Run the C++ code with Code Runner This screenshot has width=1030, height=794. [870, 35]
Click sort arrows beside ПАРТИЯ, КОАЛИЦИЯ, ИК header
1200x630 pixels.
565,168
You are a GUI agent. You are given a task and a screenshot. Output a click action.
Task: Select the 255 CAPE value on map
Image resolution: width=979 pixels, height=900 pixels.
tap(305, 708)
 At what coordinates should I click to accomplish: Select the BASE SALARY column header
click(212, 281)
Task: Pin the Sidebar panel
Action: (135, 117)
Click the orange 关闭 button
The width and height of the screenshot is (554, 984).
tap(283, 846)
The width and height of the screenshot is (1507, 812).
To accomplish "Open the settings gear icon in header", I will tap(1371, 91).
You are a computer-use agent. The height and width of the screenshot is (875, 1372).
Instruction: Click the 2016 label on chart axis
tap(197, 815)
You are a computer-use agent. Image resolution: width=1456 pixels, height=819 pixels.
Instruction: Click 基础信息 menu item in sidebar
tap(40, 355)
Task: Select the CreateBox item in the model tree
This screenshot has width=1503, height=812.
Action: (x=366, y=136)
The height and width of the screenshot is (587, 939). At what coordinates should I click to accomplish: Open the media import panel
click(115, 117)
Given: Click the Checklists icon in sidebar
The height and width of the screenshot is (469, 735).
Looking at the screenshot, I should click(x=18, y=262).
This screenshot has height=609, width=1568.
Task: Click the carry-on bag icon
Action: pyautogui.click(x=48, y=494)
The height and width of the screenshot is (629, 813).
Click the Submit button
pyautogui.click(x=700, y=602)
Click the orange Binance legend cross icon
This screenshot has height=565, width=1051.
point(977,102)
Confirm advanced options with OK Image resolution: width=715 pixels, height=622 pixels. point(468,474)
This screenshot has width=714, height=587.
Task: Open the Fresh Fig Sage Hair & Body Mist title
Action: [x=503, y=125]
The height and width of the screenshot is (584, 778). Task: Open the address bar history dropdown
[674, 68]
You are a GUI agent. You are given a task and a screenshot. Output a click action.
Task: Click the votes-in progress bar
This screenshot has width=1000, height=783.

--------------------

• Problem to work on: When copying the data above, keep every line exactly as written.

• Your solution:
Run the C++ code with Code Runner This screenshot has width=1030, height=794. [870, 35]
Click sort arrows beside ПАРТИЯ, КОАЛИЦИЯ, ИК header
1200x630 pixels.
565,168
You are a GUI agent. You are given a task and a screenshot. Output a click action.
Task: Select the 255 CAPE value on map
Image resolution: width=979 pixels, height=900 pixels.
tap(305, 708)
 At what coordinates should I click to accomplish: Select the BASE SALARY column header
click(212, 281)
Task: Pin the Sidebar panel
Action: (135, 117)
Click the orange 关闭 button
The width and height of the screenshot is (554, 984).
tap(283, 846)
The width and height of the screenshot is (1507, 812).
To accomplish "Open the settings gear icon in header", I will tap(1371, 91).
You are a computer-use agent. The height and width of the screenshot is (875, 1372).
Instruction: Click the 2016 label on chart axis
tap(197, 815)
You are a computer-use agent. Image resolution: width=1456 pixels, height=819 pixels.
Instruction: Click 基础信息 menu item in sidebar
tap(40, 355)
Task: Select the CreateBox item in the model tree
This screenshot has width=1503, height=812.
Action: (x=366, y=136)
The height and width of the screenshot is (587, 939). At what coordinates should I click to accomplish: Open the media import panel
click(115, 117)
Given: Click the Checklists icon in sidebar
The height and width of the screenshot is (469, 735).
Looking at the screenshot, I should click(x=18, y=262).
This screenshot has height=609, width=1568.
Task: Click the carry-on bag icon
Action: pyautogui.click(x=48, y=494)
The height and width of the screenshot is (629, 813).
Click the Submit button
pyautogui.click(x=700, y=602)
Click the orange Binance legend cross icon
This screenshot has height=565, width=1051.
point(977,102)
Confirm advanced options with OK Image resolution: width=715 pixels, height=622 pixels. point(468,474)
This screenshot has width=714, height=587.
Task: Open the Fresh Fig Sage Hair & Body Mist title
Action: [x=503, y=125]
The height and width of the screenshot is (584, 778). Task: Open the address bar history dropdown
[674, 68]
You are a GUI agent. You are given a task and a screenshot. Output a click action.
Task: Click the votes-in progress bar
This screenshot has width=1000, height=783.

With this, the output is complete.